From the material below, copy each line that holds the word "computer".

--- START ---

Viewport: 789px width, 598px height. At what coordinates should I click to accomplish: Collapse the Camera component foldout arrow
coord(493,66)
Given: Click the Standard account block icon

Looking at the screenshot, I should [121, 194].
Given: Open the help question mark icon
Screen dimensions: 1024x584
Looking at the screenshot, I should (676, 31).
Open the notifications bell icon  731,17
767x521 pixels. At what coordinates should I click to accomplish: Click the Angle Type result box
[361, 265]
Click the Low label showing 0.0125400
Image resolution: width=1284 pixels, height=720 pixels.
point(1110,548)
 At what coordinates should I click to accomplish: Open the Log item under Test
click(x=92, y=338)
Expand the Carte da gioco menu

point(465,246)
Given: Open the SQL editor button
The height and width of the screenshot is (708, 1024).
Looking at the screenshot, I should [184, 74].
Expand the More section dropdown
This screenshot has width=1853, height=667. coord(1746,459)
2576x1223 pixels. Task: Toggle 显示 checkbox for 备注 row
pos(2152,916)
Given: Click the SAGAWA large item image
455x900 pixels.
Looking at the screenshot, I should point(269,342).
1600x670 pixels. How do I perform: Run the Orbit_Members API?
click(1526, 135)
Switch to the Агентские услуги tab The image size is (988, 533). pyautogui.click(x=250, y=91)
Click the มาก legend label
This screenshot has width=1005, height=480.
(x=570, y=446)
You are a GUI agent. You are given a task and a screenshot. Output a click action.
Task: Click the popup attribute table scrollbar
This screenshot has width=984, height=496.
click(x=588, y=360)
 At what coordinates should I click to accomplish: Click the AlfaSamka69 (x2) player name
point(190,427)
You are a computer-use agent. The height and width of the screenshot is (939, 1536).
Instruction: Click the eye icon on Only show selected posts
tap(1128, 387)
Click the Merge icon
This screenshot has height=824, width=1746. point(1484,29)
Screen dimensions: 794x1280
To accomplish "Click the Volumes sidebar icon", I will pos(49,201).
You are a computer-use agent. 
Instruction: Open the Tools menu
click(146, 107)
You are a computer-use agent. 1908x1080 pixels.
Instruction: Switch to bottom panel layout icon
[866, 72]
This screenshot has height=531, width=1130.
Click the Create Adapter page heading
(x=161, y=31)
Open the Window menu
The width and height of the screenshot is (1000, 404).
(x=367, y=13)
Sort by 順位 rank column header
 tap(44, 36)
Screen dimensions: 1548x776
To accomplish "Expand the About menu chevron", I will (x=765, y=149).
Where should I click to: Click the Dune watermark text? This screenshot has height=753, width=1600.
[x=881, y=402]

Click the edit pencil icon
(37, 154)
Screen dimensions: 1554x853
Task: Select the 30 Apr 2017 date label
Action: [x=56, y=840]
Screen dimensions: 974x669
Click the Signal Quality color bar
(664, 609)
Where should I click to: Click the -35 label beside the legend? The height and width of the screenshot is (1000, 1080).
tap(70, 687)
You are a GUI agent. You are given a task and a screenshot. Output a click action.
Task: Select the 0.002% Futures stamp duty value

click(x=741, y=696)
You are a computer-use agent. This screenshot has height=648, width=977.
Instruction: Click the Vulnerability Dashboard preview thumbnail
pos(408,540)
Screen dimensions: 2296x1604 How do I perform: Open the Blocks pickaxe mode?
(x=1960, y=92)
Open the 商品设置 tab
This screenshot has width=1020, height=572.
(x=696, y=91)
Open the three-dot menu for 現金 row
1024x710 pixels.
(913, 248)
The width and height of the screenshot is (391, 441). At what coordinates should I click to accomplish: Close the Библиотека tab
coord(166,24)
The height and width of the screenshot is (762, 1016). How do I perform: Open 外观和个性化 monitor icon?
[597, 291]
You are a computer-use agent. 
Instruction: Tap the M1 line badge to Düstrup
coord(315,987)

--- END ---

> _Result of this exercise_
You are a computer-use agent. The height and width of the screenshot is (939, 1536).
You are a computer-use agent. 
You are a computer-use agent. 1908x1080 pixels.
You are a computer-use agent. This screenshot has height=648, width=977.
You are a computer-use agent. 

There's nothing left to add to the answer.